I apologize for the double post, the second post was intended for a
different mailing list...

Robert Relyea

unread,
Feb 23, 2012, 7:11:10 PM2/23/12
to dev-tec...@lists.mozilla.org
On 02/23/2012 11:52 AM, Kai Engert wrote:
>
>
> As soon as the certificate has been revoked, the domain owner is able
> to obtain an OCSP response for the rogue certificate. The domain owner
> could configure their server to include this OCSP response in all TLS
> handshakes, even though this OCSP response is unrelated to the server
> certificate actually being used.
>
> If clients had a persistent OCSP cache, in particular bundled with a
> persistent OCSP cache for all revocation events, then users/clients
> could potentially learn about important revoked certificates in
> advance, for the servers they frequently visit.

So I had some initial issues with this, until I realized by domain owner
you mean the owner of the domain being spoofed by the OCSP response.

The tricky thing here is identifying the cert that was revoked. Unless
the CA actively pushes the results of revocation out to the domain
owner, their is no way the owner will know from a random OCSP or CRL
that a given revoked cert was from their domain.

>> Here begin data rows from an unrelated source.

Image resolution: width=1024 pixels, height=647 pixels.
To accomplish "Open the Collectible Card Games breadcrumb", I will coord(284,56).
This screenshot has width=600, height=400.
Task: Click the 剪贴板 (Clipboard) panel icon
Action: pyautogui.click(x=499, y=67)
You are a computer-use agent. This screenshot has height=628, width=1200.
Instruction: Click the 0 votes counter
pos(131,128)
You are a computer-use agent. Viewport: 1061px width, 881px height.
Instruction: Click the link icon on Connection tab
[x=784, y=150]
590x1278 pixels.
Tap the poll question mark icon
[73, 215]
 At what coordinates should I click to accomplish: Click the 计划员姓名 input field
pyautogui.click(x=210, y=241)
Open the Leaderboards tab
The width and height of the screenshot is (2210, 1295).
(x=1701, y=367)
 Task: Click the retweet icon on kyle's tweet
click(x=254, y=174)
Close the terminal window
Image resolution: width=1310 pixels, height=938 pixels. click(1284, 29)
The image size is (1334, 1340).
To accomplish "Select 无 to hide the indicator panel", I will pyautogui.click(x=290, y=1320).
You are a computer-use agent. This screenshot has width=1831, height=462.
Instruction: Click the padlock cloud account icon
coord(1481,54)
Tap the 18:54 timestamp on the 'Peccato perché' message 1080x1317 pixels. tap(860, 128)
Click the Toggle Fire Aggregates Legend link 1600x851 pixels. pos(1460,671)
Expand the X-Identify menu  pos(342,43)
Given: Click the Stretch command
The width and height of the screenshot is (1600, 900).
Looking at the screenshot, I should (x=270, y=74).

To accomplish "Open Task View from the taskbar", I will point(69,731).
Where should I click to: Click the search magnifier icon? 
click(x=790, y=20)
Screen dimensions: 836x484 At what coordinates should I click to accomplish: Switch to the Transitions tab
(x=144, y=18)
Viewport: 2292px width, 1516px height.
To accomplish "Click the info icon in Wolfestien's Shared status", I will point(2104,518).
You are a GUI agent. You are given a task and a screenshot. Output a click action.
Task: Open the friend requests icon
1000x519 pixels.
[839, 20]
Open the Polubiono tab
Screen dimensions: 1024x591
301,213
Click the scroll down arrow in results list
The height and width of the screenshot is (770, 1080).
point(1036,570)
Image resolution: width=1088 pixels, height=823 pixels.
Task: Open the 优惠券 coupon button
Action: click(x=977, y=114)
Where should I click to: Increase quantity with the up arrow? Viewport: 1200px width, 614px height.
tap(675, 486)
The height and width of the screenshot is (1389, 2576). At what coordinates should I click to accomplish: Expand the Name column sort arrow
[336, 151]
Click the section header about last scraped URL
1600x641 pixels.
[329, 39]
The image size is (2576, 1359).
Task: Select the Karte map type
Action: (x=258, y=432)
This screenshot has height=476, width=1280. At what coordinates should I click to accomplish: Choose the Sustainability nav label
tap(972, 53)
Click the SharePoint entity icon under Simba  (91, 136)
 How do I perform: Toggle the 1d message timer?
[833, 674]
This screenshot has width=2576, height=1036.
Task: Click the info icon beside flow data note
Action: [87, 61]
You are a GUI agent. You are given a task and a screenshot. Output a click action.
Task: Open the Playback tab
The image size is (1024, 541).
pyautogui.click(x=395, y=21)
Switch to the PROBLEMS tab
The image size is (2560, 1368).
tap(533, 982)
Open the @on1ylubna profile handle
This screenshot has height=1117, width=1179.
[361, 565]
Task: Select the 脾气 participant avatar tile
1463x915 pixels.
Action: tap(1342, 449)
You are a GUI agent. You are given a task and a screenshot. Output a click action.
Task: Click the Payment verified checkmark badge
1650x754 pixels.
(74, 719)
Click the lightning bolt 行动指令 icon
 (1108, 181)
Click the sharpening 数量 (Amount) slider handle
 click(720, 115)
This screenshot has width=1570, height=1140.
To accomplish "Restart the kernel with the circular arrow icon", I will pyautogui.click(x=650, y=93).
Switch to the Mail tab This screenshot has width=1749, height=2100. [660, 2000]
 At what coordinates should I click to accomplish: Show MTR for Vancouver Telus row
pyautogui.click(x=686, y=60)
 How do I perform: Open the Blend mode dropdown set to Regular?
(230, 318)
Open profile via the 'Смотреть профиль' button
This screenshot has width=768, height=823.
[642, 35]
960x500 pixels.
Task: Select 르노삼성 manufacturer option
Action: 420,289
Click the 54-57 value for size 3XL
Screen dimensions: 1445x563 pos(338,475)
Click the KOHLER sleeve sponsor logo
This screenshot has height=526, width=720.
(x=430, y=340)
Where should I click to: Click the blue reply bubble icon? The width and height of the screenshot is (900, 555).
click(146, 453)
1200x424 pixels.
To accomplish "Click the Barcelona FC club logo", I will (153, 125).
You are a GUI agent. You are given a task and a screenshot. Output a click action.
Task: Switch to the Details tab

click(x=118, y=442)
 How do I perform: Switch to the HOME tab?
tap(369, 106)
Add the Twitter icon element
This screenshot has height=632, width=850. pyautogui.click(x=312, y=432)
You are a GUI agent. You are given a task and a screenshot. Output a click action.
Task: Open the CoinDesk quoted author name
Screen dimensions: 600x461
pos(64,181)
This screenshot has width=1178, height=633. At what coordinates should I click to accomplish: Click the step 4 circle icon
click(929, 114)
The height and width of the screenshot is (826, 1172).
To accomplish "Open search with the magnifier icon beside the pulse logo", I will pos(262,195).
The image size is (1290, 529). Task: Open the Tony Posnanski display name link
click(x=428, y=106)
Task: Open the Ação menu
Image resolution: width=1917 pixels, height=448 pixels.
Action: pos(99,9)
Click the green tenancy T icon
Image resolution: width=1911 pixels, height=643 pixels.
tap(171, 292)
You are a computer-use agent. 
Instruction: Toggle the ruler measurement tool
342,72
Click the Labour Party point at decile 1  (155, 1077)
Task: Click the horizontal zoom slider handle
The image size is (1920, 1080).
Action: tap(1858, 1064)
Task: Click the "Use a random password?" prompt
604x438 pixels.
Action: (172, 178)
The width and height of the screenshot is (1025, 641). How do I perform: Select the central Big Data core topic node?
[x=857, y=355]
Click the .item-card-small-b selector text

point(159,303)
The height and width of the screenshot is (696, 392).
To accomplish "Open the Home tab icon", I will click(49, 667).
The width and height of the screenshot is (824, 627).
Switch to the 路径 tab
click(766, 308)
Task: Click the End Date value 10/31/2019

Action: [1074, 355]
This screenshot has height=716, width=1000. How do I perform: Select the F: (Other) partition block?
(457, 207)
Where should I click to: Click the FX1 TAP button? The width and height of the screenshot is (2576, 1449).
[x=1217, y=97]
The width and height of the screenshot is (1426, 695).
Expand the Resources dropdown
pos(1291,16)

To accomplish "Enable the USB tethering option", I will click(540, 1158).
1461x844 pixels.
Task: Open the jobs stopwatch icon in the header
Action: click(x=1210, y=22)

This also doesn't help if the rogue certificate happens to be an
intermediate.

Not that the idea is without merit, we just need to make sure we
understand the limitations.

bob
>
>
> Servers could be allowed to contact (daily) each of the publicly known
> CAs. The server could ask "do you know about any revoked certificates
> for my server's hostname?". Assuming the CA has a database of their
> incorrectly issued certificates, it could lookup the affected
> certificates, produce a revocation OCSP response for each of them, and
> send them back to the server. This way, information about compromised
> certificates could be distributed automatically, only between the
> parties that are really interested in such certificates.
OK this solves issue 2.

bob

Brian Smith

unread,
Apr 6, 2012, 3:13:25 PM4/6/12
to mozilla's crypto code discussion list
Kai Engert wrote:
> The domain owner
> could configure their server to include this OCSP response in all TLS
> handshakes, even though this OCSP response is unrelated to the server
> certificate actually being used.

For complete protection, the real domain holder would have to staple all the OCSP responses for all compromised certificates in every full SSL handshake it does, until those certificates expire.

How do you compare this with http://tools.ietf.org/html/draft-evans-palmer-key-pinning-00?

In that mechanism, the server staples information that "pins" the public key of the cert such that certs with different public keys will automatically be dis-trusted by the browser.

The Evens/Palmer pinning mechanism has an advantage in that it protects against mis-issued certs before the issuing CA or the domain owner even learns about them.

The Mozilla security team is already planning to implement the Evens/Palmer mechanism in Firefox and Chrome has implemented it, AFAICT.